Omogenità dell'outgroup
Outgroup Homogeneity
È la tendenza a percepire tutti i membri di un gruppo a cui non si appartiene come simili tra loro. Il pensiero 'sono tutti uguali' ne è l'esempio tipico.
Details
Che cos'è l'omogenità dell'outgroup?
L'omogenità dell'outgroup è un bias cognitivo per cui percepiamo i membri del nostro gruppo (ingroup) come diversi e variegati, mentre tendiamo a vedere i membri di un gruppo esterno (outgroup) come molto simili tra loro. Scopriamolo insieme con Mindy.
Perché si verifica questo fenomeno?
Questo bias nasce dall'asimmetria delle informazioni. Interagiamo molto di più con i membri del nostro gruppo, quindi conosciamo le loro differenze individuali. Con i membri dell'outgroup, invece, i contatti sono scarsi e non abbiamo l'opportunità di cogliere le loro caratteristiche personali. Di conseguenza, generalizziamo l'intero gruppo sulla base di poche caratteristiche comuni.

§

__Cosa fare__.
a - Ricopia dal testo sull'omogeneità dell'outgroup il passo che comincia con le parole "L'omogenità dell'outgroup è" e termina dopo "verifica questo fenomeno?".
b - Secondo il testo sull'omogeneità dell'outgroup, da che cosa nasce questo bias?
c - Prosegui il testo sull'omogeneità dell'outgroup a partire dall'ultima frase riportata.

§

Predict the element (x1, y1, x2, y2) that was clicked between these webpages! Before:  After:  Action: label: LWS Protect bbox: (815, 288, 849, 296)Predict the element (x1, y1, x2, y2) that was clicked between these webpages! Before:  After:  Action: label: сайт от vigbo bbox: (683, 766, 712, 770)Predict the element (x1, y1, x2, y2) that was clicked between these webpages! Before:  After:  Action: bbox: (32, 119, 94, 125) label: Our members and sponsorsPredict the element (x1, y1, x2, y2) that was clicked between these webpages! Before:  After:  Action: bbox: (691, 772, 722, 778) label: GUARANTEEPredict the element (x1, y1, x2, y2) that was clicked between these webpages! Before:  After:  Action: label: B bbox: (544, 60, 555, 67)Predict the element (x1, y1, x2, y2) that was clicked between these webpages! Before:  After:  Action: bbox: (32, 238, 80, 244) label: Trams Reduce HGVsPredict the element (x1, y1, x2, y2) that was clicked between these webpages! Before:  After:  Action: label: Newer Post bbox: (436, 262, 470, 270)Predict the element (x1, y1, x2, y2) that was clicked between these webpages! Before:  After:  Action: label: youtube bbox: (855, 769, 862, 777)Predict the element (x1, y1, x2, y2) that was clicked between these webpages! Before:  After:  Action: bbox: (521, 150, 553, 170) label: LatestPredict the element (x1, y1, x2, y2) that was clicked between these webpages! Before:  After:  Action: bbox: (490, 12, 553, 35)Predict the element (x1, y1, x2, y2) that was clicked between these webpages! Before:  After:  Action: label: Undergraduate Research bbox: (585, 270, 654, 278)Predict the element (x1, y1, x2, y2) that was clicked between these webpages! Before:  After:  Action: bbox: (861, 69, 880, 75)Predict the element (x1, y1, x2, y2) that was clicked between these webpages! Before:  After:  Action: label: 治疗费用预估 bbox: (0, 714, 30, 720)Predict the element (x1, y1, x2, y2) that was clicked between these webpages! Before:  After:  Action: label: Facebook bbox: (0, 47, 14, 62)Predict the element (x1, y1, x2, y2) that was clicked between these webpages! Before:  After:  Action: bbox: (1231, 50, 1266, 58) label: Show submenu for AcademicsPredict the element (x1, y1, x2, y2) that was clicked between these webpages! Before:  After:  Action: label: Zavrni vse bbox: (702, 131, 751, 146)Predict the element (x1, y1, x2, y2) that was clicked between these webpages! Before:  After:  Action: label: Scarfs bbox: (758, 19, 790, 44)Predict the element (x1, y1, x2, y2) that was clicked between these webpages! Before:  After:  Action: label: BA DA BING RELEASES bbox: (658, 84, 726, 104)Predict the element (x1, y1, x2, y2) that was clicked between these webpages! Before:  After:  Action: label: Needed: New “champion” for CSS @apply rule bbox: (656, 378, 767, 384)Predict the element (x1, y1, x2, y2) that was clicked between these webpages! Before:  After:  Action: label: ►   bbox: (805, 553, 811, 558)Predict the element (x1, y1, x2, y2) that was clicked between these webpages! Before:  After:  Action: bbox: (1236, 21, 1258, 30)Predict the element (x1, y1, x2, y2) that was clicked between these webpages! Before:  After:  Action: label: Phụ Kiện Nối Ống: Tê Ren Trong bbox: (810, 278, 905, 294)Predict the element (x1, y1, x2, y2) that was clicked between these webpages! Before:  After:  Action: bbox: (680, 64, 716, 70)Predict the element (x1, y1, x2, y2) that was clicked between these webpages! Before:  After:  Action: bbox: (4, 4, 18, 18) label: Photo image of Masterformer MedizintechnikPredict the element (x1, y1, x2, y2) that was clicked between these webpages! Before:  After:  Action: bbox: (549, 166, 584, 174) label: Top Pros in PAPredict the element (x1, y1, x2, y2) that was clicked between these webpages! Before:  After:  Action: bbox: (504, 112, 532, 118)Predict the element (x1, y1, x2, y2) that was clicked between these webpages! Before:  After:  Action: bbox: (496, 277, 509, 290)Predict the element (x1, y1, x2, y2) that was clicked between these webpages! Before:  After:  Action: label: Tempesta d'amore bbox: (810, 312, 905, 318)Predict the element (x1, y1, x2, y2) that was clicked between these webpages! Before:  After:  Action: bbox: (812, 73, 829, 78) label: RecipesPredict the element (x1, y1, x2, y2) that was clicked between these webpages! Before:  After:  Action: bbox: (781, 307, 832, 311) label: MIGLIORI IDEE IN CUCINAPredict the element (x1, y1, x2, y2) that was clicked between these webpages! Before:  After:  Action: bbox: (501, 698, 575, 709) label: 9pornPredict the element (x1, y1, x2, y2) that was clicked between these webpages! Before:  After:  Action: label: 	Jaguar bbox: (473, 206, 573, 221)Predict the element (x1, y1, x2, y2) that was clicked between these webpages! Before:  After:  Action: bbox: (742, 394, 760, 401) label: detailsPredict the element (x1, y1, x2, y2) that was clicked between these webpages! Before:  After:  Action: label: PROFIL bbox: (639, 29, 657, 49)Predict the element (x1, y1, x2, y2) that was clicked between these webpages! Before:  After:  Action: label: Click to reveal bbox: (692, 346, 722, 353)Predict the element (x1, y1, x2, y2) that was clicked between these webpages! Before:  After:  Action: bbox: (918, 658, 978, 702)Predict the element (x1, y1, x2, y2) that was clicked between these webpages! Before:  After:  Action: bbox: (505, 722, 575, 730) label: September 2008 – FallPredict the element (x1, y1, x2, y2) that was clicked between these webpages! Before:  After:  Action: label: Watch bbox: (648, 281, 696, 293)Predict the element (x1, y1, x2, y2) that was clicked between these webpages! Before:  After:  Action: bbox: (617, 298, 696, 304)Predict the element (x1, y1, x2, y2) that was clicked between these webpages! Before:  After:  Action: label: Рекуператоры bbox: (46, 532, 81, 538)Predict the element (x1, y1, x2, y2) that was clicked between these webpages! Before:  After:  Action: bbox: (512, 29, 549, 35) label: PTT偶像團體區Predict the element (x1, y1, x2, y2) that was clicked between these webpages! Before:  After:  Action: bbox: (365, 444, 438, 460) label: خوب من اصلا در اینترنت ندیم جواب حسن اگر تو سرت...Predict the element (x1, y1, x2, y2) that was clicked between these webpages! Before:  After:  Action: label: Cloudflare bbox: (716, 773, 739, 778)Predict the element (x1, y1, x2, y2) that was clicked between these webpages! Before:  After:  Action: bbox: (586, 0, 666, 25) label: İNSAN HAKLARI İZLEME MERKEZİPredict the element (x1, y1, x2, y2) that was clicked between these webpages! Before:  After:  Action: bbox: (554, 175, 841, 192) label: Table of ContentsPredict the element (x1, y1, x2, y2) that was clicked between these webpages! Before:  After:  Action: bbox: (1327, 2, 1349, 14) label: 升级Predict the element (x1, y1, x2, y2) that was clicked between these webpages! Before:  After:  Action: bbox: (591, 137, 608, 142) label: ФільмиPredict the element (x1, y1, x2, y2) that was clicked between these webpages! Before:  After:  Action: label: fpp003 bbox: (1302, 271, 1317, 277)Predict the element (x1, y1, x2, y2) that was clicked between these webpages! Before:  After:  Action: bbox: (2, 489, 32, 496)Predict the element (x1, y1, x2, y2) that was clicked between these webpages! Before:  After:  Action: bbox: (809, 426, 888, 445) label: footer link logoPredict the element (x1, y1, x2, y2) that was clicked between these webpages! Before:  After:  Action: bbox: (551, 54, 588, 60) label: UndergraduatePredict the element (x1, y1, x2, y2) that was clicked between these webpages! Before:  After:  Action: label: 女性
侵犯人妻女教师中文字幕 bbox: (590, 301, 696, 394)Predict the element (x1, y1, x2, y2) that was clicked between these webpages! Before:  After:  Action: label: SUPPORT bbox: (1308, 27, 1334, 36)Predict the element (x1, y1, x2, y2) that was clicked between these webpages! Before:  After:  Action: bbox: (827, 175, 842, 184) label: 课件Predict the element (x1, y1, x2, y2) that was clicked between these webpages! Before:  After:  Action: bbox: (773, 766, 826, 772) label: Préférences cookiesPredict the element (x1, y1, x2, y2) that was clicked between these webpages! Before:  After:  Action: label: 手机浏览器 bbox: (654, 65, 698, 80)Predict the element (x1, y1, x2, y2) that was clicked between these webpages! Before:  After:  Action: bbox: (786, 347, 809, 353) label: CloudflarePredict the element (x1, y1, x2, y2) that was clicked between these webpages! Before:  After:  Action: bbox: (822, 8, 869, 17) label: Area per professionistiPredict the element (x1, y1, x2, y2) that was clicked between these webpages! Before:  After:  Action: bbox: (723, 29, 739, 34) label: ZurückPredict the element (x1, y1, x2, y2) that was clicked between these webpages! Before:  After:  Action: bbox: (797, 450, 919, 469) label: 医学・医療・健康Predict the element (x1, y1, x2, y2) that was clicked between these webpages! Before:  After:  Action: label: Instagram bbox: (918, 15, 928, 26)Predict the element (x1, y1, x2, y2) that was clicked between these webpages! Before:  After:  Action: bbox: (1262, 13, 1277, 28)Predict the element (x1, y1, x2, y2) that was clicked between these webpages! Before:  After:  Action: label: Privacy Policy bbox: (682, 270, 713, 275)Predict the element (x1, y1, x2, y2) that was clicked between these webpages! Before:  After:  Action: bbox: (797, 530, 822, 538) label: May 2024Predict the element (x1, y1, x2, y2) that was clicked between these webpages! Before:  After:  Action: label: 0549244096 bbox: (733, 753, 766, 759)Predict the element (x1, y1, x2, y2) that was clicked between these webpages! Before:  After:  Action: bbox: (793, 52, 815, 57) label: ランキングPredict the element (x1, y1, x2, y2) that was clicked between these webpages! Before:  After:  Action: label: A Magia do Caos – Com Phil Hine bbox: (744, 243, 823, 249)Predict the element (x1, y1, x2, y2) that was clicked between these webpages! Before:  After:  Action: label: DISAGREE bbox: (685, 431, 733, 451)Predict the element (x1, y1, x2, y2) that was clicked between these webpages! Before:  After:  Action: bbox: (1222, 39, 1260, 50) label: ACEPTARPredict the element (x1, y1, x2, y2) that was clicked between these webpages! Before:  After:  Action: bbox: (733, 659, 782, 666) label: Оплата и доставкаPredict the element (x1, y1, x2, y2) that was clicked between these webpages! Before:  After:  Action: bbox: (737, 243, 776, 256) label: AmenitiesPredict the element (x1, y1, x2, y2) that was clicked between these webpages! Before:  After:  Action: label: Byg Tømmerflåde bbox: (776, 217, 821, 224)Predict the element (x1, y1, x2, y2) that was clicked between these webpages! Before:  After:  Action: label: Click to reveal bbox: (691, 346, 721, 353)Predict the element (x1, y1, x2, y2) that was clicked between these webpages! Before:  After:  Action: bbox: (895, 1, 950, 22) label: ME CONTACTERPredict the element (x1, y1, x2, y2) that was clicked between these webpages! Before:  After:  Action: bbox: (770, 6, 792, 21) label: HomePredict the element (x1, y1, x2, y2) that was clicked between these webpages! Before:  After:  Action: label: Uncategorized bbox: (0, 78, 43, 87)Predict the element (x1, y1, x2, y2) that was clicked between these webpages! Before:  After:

§

__Risposte__.
a -
L'omogenità dell'outgroup è un bias cognitivo per cui percepiamo i membri del nostro gruppo (ingroup) come diversi e variegati, mentre tendiamo a vedere i membri di un gruppo esterno (outgroup) come molto simili tra loro. Scopriamolo insieme con Mindy.
Perché si verifica questo fenomeno?

b - Dall'asimmetria delle informazioni.

c -
Gli effetti dell'omogenità dell'outgroup
Questo bias può diventare la base di stereotipi e pregiudizi. Il pensiero «tutti in quel gruppo sono così» ignora l'unicità di ogni individuo e può portare ad atteggiamenti discriminatori. Inoltre, intensifica i conflitti tra gruppi e ostacola la comprensione reciproca.
Come superarlo?
Secondo l'ipotesi del contatto (Contact Hypothesis), un contatto positivo e paritario con i membri dell'outgroup è efficace nel ridurre questo bias. Interagire personalmente con persone di background diversi permette di riconoscere naturalmente la diversità all'interno di qualsiasi gruppo.
Il consiglio caloroso di Mindy
Quando ti viene in mente 'sono tutti uguali', fermati un momento e pensa alle tante persone diverse che compongono quel gruppo. Ogni persona ha la sua storia unica. Avvicinati con una mente aperta e si aprirà una nuova comprensione.
💡 Esempio della vita reale
Percepire gli studenti della propria scuola come tutti diversi tra loro, ma pensare agli studenti di un'altra scuola come 'tutti uguali' — questo è un esempio di omogenità dell'outgroup.
Questo contenuto è a scopo educativo e non sostituisce una diagnosi medica professionale.